Problem description | The required result is each line of the entries below containing the string "card".

BEGIN

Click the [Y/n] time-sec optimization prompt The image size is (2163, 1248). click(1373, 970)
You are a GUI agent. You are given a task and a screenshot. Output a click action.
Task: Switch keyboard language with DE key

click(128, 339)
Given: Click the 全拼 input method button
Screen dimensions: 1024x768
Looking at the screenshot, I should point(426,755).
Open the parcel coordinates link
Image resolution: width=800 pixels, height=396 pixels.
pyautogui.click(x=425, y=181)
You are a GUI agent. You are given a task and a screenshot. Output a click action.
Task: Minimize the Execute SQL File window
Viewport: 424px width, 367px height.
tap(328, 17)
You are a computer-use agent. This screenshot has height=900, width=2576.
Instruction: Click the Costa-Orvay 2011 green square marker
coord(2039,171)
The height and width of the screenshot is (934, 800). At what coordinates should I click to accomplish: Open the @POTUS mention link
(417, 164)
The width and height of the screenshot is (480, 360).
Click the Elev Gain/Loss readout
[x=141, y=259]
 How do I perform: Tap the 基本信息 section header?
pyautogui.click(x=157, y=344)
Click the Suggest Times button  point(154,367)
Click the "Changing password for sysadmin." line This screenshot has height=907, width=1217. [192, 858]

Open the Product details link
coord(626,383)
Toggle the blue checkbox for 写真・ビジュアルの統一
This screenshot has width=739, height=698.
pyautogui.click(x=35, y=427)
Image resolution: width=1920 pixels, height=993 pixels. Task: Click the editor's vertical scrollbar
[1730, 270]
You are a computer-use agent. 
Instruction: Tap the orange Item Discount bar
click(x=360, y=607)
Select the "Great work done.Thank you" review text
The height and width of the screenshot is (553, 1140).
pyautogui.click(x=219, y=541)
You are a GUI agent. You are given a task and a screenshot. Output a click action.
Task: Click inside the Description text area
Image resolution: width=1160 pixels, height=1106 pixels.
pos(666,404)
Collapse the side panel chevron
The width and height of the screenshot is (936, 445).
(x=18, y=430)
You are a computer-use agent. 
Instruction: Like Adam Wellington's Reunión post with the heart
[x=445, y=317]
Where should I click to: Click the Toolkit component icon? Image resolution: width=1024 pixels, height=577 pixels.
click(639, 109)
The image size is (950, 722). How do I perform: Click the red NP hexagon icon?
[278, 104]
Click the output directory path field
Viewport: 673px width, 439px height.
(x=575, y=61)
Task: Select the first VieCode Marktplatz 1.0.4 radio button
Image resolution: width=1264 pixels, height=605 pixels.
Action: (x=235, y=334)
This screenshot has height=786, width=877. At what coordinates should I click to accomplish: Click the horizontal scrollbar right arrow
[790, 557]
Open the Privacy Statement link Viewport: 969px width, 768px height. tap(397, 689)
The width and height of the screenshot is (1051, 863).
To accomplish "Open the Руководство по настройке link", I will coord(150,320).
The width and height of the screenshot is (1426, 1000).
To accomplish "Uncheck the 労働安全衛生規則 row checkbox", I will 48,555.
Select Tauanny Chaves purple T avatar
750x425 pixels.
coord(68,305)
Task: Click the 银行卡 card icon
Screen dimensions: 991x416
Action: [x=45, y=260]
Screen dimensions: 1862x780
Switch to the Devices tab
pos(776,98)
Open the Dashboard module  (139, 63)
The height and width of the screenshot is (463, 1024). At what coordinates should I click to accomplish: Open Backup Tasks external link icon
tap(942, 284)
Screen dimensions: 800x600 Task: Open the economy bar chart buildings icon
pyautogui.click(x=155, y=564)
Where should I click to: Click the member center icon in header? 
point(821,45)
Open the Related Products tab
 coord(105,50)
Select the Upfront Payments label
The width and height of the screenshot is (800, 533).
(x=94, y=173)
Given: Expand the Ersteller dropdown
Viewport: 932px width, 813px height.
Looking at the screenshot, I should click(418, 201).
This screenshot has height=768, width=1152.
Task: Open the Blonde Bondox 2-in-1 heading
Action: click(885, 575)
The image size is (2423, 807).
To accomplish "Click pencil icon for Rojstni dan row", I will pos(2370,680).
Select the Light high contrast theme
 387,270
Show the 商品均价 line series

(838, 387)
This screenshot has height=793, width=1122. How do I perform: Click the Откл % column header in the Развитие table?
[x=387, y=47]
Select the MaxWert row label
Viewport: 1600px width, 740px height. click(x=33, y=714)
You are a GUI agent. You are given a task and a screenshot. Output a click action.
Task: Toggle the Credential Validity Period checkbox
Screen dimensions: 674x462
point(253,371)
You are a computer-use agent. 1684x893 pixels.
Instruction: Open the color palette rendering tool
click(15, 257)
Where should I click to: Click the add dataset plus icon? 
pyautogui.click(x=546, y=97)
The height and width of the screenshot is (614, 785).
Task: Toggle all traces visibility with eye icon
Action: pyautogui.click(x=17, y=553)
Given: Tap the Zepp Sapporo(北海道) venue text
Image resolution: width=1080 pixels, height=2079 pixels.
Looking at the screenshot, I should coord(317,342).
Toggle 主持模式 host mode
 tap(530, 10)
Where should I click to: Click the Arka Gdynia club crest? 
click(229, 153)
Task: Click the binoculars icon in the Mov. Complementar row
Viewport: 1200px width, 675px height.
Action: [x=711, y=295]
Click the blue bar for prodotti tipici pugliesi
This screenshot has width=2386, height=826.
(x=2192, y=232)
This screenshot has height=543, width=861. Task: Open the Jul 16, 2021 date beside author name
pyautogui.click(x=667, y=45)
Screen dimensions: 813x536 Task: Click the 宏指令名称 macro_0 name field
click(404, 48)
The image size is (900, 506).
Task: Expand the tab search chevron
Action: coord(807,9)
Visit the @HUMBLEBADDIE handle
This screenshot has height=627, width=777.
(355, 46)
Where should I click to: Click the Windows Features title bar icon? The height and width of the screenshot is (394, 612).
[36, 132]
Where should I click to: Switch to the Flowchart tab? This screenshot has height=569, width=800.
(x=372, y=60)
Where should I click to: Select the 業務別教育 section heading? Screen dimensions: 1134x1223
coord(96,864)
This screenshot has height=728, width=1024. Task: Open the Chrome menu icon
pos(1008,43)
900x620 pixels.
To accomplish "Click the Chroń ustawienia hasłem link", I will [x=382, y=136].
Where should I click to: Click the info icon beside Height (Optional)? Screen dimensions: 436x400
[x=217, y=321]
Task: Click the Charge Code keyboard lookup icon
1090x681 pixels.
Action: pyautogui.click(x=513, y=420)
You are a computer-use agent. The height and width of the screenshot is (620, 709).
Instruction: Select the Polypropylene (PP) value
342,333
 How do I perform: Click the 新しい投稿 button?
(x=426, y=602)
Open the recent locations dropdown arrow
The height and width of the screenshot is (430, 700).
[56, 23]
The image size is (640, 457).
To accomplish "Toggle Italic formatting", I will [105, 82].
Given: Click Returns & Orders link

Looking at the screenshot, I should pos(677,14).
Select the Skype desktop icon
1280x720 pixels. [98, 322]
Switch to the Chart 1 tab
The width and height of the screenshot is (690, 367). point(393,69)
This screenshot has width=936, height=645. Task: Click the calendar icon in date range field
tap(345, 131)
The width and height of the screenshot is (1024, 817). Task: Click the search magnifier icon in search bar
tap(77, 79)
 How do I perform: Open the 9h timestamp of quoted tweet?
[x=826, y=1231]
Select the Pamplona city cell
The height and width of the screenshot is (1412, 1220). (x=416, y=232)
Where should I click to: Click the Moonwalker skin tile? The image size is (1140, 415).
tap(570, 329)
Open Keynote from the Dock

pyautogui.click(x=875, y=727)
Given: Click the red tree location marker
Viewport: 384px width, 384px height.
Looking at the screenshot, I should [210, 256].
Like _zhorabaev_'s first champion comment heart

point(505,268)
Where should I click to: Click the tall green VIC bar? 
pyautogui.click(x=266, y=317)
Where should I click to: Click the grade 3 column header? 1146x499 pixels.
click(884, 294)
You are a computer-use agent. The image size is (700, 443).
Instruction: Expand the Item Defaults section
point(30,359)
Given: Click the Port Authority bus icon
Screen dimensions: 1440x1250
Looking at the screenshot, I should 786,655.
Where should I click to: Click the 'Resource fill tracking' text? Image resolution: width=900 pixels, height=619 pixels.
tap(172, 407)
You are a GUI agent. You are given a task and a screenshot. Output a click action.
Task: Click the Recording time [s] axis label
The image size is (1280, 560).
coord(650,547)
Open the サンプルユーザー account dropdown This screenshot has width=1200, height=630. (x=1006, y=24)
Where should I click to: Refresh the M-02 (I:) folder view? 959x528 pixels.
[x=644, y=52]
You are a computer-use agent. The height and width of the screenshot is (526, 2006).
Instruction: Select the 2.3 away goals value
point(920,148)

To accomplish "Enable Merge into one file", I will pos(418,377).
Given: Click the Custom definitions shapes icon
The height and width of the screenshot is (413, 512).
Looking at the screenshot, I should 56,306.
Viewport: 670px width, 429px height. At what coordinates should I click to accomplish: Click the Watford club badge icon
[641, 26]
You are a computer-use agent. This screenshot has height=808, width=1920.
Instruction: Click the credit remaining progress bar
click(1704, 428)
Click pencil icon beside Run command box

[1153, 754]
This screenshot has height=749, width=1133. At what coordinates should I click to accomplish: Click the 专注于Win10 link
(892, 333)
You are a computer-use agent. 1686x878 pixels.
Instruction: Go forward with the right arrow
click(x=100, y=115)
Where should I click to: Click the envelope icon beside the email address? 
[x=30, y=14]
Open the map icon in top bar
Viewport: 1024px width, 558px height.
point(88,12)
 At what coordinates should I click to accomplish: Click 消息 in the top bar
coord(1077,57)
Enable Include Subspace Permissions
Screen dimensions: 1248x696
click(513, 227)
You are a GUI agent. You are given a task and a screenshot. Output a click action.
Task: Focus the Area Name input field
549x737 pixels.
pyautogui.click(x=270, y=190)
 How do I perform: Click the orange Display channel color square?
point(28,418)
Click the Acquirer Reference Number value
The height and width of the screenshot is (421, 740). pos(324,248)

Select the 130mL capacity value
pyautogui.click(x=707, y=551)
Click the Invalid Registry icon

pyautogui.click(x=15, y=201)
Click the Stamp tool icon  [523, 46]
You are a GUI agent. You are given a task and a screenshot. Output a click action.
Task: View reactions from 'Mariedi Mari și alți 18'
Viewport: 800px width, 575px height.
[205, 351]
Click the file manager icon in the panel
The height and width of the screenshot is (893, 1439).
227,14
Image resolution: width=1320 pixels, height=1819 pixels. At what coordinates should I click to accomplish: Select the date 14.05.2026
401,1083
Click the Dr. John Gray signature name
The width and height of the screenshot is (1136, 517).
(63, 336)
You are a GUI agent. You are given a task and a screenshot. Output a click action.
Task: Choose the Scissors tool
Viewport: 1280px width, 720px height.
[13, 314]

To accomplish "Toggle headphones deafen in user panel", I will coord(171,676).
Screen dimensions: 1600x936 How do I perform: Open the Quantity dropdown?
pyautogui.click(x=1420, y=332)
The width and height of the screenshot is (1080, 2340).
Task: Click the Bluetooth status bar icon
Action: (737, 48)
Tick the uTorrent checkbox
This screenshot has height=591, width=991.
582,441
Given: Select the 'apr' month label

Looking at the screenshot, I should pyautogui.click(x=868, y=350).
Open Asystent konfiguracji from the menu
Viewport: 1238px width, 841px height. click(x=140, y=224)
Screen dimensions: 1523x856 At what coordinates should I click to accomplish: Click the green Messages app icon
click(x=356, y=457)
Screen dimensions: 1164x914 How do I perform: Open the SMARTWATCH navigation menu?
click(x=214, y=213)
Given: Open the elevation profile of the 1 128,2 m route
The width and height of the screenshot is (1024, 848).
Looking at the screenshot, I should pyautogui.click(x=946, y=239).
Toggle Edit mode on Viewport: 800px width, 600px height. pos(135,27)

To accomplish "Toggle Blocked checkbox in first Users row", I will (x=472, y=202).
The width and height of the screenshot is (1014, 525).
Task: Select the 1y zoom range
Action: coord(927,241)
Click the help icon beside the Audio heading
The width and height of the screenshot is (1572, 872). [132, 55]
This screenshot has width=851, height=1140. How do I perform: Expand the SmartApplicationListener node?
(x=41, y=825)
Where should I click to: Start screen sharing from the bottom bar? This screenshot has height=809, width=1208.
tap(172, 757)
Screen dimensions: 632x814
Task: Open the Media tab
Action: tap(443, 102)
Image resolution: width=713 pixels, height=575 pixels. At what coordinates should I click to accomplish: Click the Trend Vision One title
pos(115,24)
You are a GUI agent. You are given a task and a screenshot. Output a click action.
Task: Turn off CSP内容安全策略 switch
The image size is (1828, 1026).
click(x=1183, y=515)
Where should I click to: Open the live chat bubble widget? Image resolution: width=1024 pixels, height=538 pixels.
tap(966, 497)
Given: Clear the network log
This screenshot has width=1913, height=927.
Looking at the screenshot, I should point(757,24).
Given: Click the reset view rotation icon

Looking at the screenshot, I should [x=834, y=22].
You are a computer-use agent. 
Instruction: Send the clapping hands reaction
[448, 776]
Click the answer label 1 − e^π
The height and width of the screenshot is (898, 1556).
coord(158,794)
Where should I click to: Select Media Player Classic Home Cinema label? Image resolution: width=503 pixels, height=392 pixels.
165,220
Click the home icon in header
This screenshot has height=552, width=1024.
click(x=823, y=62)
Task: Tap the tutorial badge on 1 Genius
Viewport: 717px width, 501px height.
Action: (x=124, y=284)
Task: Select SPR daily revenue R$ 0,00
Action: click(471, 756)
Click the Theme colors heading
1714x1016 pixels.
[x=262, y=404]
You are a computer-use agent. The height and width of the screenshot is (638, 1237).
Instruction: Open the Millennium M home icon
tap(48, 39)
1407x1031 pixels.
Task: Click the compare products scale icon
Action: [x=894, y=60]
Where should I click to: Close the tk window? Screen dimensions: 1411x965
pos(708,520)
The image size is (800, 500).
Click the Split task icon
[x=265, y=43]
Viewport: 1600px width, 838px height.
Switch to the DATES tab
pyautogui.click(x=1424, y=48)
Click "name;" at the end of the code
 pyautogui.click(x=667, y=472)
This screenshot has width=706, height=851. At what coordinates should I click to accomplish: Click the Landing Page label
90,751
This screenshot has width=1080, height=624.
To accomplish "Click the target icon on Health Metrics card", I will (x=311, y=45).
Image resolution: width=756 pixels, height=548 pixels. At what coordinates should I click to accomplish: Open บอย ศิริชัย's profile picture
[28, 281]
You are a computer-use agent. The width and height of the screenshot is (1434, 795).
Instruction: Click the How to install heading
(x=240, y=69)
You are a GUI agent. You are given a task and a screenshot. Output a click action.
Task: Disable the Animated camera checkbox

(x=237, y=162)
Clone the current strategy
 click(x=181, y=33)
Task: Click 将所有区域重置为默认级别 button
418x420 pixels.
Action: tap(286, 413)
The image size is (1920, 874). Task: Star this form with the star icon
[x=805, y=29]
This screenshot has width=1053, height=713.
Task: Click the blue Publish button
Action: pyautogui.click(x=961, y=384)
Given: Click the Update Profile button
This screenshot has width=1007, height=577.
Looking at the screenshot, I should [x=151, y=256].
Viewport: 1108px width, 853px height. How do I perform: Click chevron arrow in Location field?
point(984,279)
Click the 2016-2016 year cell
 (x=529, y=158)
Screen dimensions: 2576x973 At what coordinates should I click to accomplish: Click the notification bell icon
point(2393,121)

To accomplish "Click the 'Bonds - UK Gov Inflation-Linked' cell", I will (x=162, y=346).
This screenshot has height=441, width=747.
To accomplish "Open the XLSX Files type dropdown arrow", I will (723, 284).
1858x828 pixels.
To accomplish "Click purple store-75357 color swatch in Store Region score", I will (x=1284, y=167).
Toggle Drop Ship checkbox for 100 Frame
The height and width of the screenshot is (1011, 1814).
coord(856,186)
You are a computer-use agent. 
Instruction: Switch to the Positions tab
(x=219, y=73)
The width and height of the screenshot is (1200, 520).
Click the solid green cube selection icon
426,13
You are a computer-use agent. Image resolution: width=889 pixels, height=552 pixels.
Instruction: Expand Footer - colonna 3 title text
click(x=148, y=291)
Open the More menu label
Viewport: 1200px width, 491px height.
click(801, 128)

END

Answer below |
Task: Click the 银行卡 card icon
To accomplish "Click the target icon on Health Metrics card", I will (x=311, y=45).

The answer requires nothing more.